Conclusion: Hepatocyte-derived type III IFNs contribute to ISG induction and antiviral activity, but are not the principal determinant of the outcome of HCV infection. (HEPATOLOGY 2012;56:2060–2070) HCV poses a significant health problem, with more than 170 million chronically infected people worldwide.1 Treatment is based on interferon (IFN)-α in combination with ribavirin and direct antiviral agents,2 but

the role of IFN-α and other IFNs in the spontaneous outcome of infection is unclear. Type I IFNs (13 IFN-α proteins plus IFN-β, IFN-ε, IFN-κ, and IFN-ϖ) form the frontline of innate host defenses by inducing an antiviral state in infected and neighboring cells, and by modulating adaptive immune responses directly and by the induction of IFN-stimulated genes ISGs.3 Whereas ISGs are strongly induced during HCV infection,4, 5 neither the ISG-inducing cytokines nor their PLX4032 cellular http://www.selleckchem.com/products/Adrucil(Fluorouracil).html sources have been defined. HCV has been shown to interfere with Toll-like receptor (TLR)3- and retinoic-acid–inducible gene (RIG) I–mediated induction of IFN-β and with Janus kinase/signal transducer and activator of transcription (JAK-STAT) signaling downstream of the IFN-α/β receptor,6 thus reducing IFN-α/β production to levels that are undetectable in HCV-infected patients. In vitro studies suggest that plasmacytoid dendritic cells (pDCs) may be the source of the ISG-inducing type I IFNs,7

but the role of pDCs has not been studied in the HCV-infected liver. In this context, type III IFNs have Metalloexopeptidase become of interest. This family is composed of interleuking (IL)-29, IL-28A, and IL-28B, and induced in response to several viral pathogens.8 Although signaling by the JAK-STAT pathway is shared with type I IFNs and similar sets of ISGs are induced,9 receptors for type III IFNs are distinct from those for type I IFNs10 and are expressed in a cell-type–specific manner.11 In the liver, type III IFN receptors are expressed at significant levels as a functional full-length form,10, 11 suggesting intact type III IFN signaling as part of the intrahepatic innate immune response.
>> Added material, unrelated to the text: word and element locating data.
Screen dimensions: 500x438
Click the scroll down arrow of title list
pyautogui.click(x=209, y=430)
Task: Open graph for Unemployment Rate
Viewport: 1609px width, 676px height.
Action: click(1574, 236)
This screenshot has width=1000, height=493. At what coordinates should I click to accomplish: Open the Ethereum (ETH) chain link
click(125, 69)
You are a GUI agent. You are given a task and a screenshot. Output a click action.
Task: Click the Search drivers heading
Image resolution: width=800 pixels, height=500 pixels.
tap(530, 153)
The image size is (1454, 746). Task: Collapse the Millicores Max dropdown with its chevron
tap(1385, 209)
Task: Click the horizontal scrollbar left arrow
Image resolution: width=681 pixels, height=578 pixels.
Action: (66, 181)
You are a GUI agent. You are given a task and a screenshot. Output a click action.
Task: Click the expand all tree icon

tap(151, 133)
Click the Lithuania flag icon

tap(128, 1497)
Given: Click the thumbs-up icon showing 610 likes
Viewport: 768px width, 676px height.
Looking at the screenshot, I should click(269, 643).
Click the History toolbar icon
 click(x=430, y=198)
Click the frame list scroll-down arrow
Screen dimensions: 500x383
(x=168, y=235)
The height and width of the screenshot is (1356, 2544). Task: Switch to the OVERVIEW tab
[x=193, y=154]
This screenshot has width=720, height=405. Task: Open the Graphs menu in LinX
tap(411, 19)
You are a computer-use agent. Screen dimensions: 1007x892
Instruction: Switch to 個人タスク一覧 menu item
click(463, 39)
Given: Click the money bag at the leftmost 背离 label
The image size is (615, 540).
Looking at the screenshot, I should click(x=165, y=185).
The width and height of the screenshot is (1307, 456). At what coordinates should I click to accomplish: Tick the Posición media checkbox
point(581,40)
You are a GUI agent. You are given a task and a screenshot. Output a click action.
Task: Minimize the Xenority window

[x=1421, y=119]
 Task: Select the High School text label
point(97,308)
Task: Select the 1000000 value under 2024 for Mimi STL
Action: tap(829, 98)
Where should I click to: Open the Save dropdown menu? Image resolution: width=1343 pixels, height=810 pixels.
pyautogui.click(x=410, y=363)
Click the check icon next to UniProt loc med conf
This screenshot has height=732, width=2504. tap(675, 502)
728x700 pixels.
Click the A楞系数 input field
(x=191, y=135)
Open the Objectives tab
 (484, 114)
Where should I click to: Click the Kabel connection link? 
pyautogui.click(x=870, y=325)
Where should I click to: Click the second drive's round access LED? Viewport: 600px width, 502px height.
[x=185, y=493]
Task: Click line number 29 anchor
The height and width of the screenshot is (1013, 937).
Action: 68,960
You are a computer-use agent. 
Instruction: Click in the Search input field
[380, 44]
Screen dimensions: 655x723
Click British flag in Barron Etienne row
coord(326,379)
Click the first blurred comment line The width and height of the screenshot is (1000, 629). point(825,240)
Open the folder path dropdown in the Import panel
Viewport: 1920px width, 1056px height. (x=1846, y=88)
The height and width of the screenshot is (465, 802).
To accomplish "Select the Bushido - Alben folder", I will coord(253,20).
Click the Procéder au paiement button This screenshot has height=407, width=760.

Furthermore, single nucleotide polymorphisms (SNPs) near and within IL28B are strong predictive markers for spontaneous, treatment-induced HCV clearance,12-15 suggesting that variations in type III IFN expression or function affect the outcome of HCV infection. In this context, Langhans et al. reported that IL-29 serum levels do not differ between patients with acute HCV infection and healthy controls, but that they are lower in chronically infected patients.16 Whereas recombinant type III IFNs are known to suppress HCV replication in vitro,17-19 their expression level in the liver has never been studied prospectively during acute HCV infection. Thus, the relative antiviral effect of endogenously produced type I and type III IFNs is not known.